→ **Required work**:
What lines of the data below hold "computer"? Show them.

Supplied material below:

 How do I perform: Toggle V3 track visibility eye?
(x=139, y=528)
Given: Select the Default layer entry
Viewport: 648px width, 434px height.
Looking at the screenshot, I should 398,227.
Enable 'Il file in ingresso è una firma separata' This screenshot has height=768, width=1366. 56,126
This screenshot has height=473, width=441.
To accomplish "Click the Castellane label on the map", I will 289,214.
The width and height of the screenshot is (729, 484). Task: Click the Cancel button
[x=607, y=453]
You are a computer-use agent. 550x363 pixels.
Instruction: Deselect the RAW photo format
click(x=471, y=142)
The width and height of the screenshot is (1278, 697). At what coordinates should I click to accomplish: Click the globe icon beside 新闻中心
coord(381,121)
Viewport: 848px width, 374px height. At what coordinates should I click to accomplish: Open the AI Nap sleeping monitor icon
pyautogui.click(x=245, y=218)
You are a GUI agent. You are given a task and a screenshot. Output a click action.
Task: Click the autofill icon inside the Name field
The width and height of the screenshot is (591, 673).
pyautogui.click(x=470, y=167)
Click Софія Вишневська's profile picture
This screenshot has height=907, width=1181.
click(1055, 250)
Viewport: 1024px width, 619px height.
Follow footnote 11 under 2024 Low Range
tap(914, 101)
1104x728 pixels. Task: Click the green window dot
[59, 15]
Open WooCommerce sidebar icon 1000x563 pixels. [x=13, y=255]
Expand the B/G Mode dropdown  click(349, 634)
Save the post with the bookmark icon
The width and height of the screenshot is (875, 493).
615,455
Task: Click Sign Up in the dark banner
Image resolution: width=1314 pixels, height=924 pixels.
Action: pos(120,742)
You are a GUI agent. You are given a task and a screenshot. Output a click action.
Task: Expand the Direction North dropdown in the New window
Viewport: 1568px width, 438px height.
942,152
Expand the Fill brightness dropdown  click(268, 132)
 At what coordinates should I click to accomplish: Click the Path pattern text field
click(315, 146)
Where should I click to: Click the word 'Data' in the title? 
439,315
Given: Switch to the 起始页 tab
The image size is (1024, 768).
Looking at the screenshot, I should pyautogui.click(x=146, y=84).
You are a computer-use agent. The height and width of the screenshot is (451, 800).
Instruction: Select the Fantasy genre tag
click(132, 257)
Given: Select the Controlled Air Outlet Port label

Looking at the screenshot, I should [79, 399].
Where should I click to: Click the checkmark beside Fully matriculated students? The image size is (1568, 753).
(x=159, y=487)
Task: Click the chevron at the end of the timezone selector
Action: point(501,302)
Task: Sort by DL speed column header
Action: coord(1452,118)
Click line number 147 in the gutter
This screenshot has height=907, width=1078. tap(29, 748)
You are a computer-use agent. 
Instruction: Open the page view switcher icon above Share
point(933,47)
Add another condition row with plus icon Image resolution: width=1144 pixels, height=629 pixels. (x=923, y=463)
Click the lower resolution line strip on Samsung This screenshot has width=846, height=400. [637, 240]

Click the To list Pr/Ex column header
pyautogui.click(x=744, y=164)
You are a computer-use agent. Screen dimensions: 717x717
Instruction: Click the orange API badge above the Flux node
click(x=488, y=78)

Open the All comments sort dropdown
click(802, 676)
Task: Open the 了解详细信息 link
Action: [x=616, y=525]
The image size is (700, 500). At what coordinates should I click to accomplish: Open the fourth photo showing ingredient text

End of Supplied material.

→ **Answer**:
You are a computer-use agent. 550x363 pixels.
You are a computer-use agent. The height and width of the screenshot is (451, 800).
You are a computer-use agent. 
You are a computer-use agent. Screen dimensions: 717x717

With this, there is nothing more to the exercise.